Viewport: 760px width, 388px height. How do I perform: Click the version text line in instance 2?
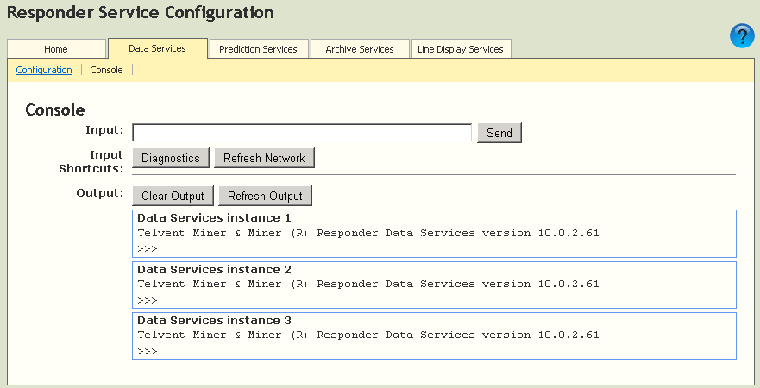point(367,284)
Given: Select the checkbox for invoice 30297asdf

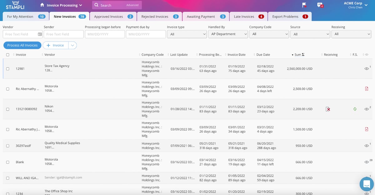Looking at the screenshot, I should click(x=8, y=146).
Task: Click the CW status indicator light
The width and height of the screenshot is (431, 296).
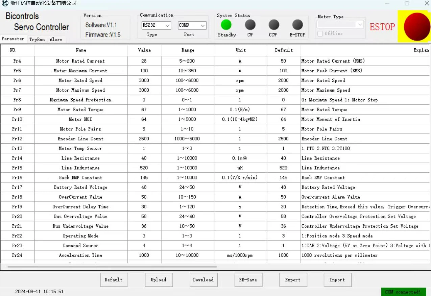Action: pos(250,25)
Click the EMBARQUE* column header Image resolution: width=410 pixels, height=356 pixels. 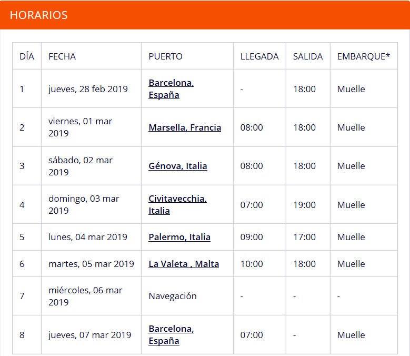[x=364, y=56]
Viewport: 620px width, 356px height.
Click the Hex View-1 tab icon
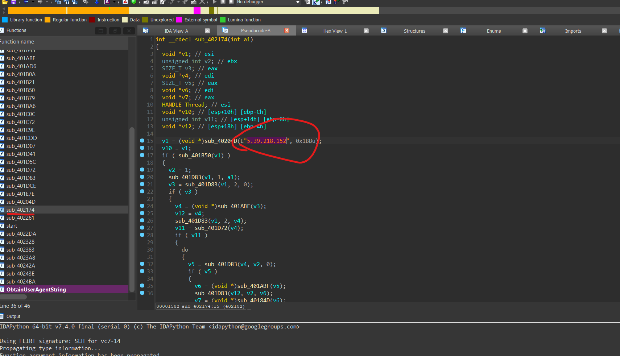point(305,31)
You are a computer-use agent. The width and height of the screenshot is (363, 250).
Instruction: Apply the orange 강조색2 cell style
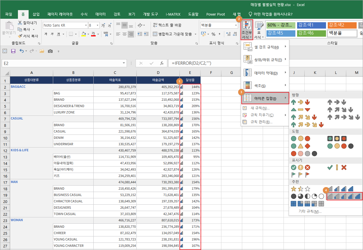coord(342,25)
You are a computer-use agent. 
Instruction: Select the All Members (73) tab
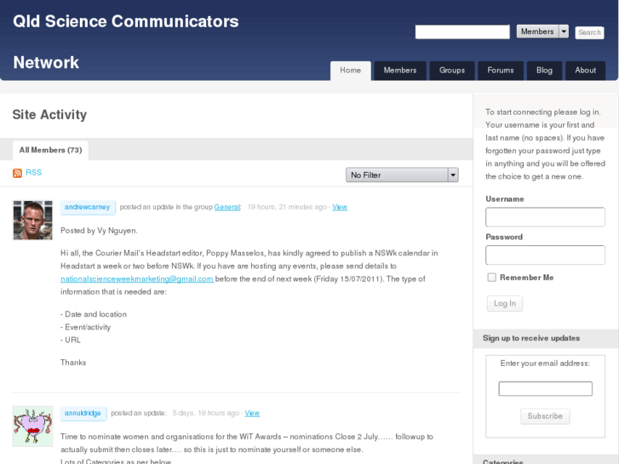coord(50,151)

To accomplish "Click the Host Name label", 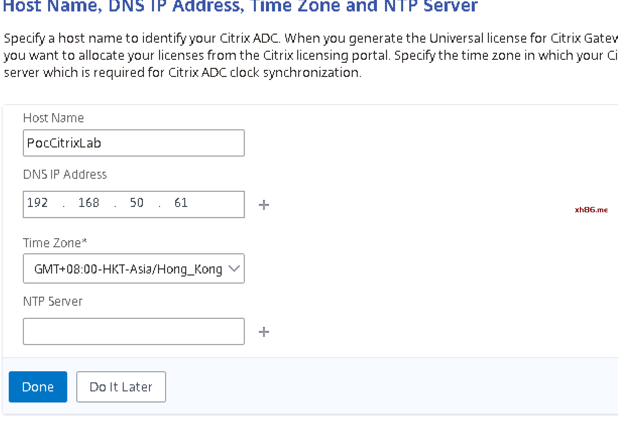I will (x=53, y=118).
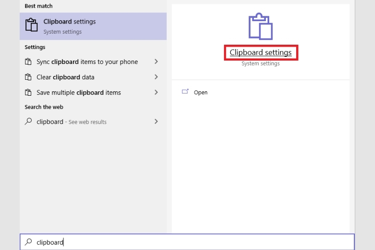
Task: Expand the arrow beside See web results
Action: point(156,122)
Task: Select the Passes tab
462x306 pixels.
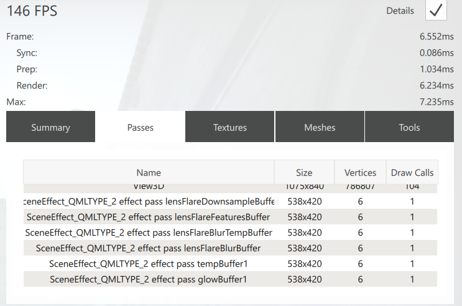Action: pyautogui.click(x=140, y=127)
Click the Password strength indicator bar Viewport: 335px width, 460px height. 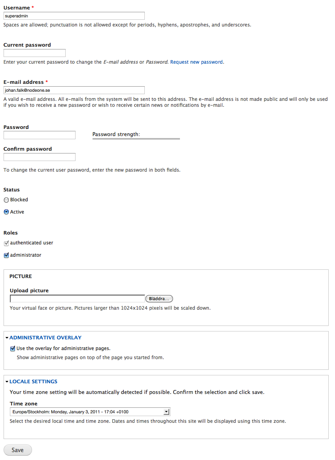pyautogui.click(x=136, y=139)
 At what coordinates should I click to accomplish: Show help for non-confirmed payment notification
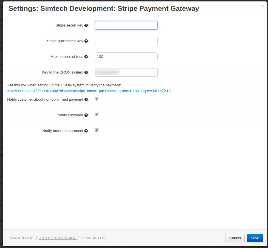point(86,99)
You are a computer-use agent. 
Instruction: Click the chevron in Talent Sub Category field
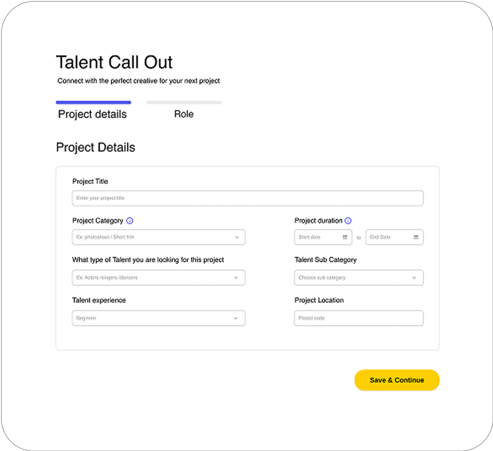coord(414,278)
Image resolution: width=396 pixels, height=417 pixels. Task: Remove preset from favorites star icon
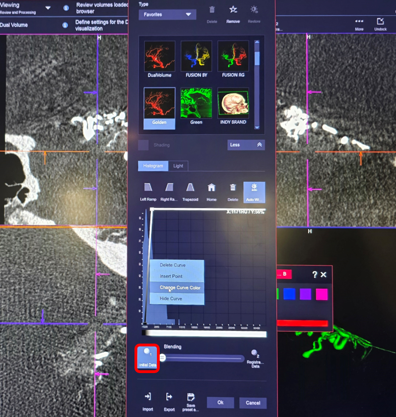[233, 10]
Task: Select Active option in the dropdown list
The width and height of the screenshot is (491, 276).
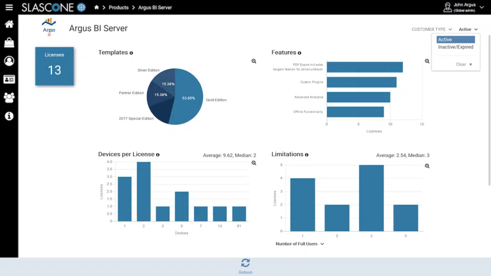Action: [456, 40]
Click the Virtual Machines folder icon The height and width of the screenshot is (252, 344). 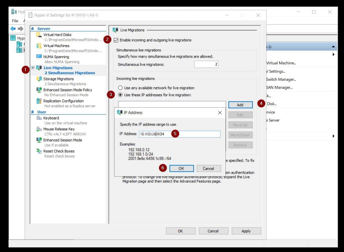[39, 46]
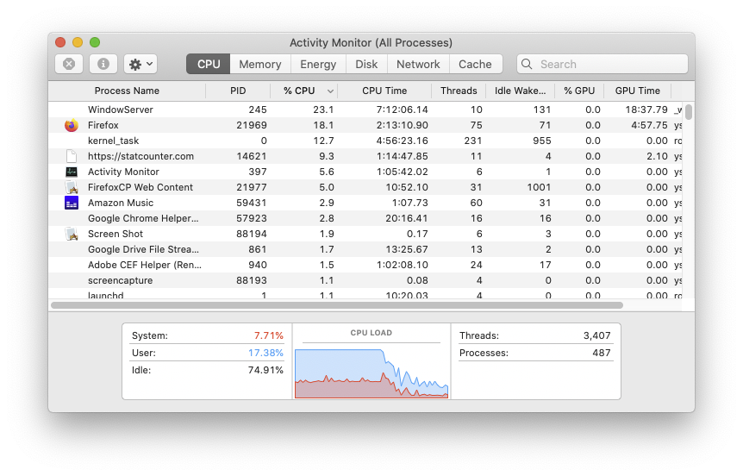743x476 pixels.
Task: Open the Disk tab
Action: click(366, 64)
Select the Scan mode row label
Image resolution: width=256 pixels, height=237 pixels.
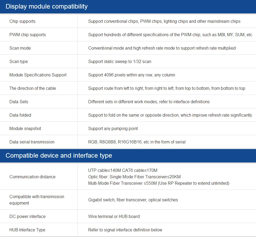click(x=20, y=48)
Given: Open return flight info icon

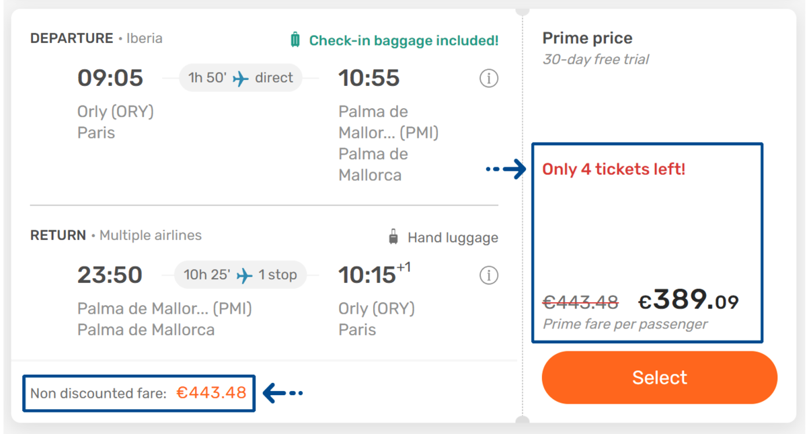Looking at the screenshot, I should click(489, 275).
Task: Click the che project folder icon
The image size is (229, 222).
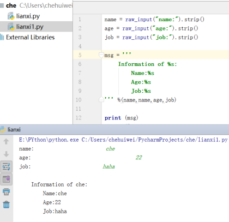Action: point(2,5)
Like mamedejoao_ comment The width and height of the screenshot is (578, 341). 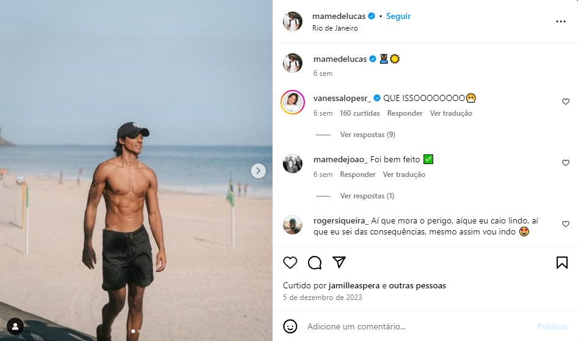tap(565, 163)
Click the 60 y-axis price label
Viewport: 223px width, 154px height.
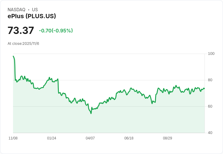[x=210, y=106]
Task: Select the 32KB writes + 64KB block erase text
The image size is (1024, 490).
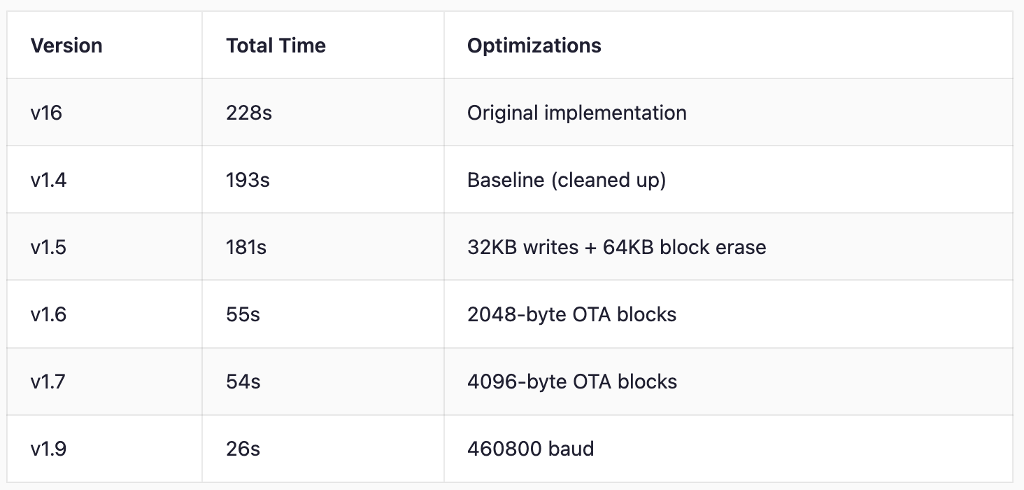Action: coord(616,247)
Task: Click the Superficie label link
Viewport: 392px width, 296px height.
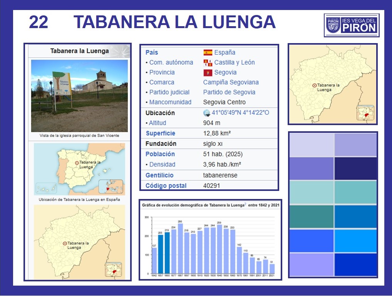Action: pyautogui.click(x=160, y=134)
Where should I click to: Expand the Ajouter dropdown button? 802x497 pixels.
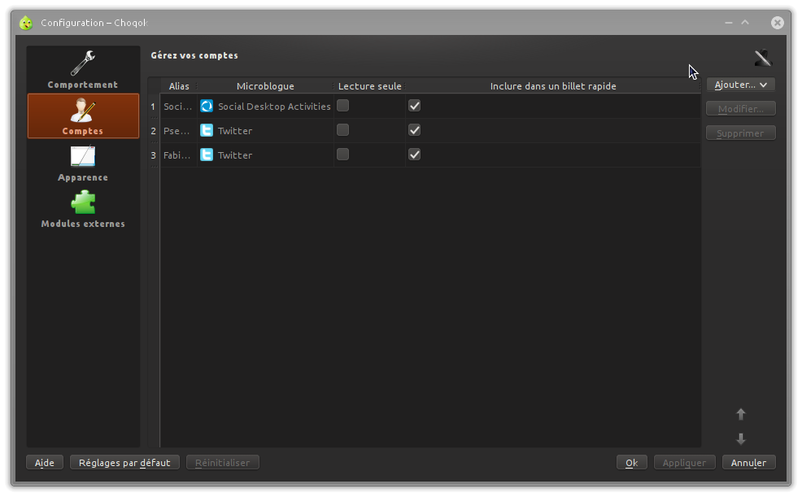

══════════

TRY IT: Go through the listing above and copy each line in which the string "dropdown" is found.

EXERCISE RESPONSE:
Task: Select Active option in the dropdown list
Where should I click to: Expand the Ajouter dropdown button? 802x497 pixels.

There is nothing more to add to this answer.